One way of taking care of our suffering is to invite a seed of the opposite nature to come up. As nothing exists without its opposite, if you have a seed of arrogance, you have also a seed of compassion. Every one of us has a seed of compassion. If you practice mindfulness of compassion every day, the seed of compassion in you will become strong. You need only concentrate on it and it will come up as a powerful zone of energy.

3. MINDFULNESS-BASED JOY

Mindfulness helps us not only to get in touch with suffering, so that we can embrace and transform it, but also to touch the wonders of life, including our own body. Then breathing in becomes a delight, and breathing out can also be a delight. You truly come to enjoy your breathing.

A few years ago, I had a virus in my lungs that made them bleed. I was spitting up blood. With lungs like that, it was difficult to breathe, and it was difficult to be happy while breathing. After treatment, my lungs healed and my breathing became much better. Now when I breathe, all I need to do is to remember the time when my lungs were infected with this virus. Then every breath I take becomes really delicious, really good.

Mindfulness is an energy you can generate all day long through your practice. You can wash your dishes in mindfulness. You can cook your dinner in mindfulness. You can mop the floor in mindfulness. And with mindfulness you can touch the many conditions of happiness and joy that are already available. You are a real artist. You know how to create joy and happiness any time you want. This is the joy and the happiness born from mindfulness.

4. CONCENTRATION

Concentration is born from mindfulness. Concentration has the power to break through, to burn away the afflictions that make you suffer and to allow joy and happiness to come in.

To stay in the present moment takes concentration. Worries and anxiety about the future are always there, ready to take us away. We can see them, acknowledge them, and use our concentration to return to the present moment.

When we have concentration, we have a lot of energy. We don’t get carried away by visions of past suffering or fears about the future. We dwell stably in the present moment so we can get in touch with the wonders of life, and generate joy and happiness.
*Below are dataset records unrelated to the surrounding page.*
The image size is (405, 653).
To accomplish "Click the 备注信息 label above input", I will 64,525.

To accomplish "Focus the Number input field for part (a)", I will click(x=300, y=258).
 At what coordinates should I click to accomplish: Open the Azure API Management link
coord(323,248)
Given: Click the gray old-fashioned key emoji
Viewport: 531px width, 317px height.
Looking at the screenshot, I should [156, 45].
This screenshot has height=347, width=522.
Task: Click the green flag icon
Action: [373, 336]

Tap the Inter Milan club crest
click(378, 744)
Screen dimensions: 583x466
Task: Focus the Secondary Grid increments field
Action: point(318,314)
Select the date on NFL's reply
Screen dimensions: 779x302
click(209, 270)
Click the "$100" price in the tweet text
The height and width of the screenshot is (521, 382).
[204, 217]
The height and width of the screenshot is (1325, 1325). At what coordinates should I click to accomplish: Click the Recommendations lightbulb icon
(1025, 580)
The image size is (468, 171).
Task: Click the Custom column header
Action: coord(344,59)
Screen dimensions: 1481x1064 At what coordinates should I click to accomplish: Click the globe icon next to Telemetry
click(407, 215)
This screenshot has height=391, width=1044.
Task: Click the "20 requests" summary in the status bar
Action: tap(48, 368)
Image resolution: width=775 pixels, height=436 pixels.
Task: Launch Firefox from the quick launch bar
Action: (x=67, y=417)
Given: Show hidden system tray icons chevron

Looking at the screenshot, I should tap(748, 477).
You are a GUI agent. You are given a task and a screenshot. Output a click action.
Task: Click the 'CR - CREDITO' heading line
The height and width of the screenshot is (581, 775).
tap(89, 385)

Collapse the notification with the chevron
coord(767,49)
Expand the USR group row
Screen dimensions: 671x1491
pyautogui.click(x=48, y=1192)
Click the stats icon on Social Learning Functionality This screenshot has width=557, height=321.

Concentration is always concentration on something. If you focus on your breathing in a relaxed way, you are already cultivating an inner strength. When you come back to feel your breath, concentrate on your breathing with all your heart and mind. Concentration is not hard labor. You don’t have to strain yourself or make a huge effort. Happiness arises lightly and easily.

5. INSIGHT

With mindfulness, we recognize the tension in our body, and we want very much to release it, but sometimes we can’t. What we need is some insight.

Insight is seeing what is there. It is the clarity that can liberate us from afflictions such as jealousy or anger, and allow true happiness to come. Every one of us has insight, though we don’t always make use of it to increase our happiness.

We may know, for example, that something (a craving, or a grudge) is an obstacle for our happiness, that it brings us anxiety and fear. We know this thing is not worth the sleep we’re losing over it. But still we go on spending our time and energy obsessing about it. We’re like a fish who has been caught once before and knows there’s a hook inside the bait; if the fish makes use of that insight, the fish won’t bite, because the fish knows he’ll get caught by the hook.

In the past we probably did suffer from one thing or another. It may even have felt like a kind of hell. If we remember that suffering, not letting ourselves get carried away by it, we can use it to remind ourselves, “How lucky I am right now. I’m not in that situation. I can be happy”—that is insight; and in that moment, our joy, and our happiness can grow very quickly.

The essence of our practice can be described as transforming suffering into happiness. It’s not a complicated practice, but it does require us to cultivate mindfulness, concentration, and insight.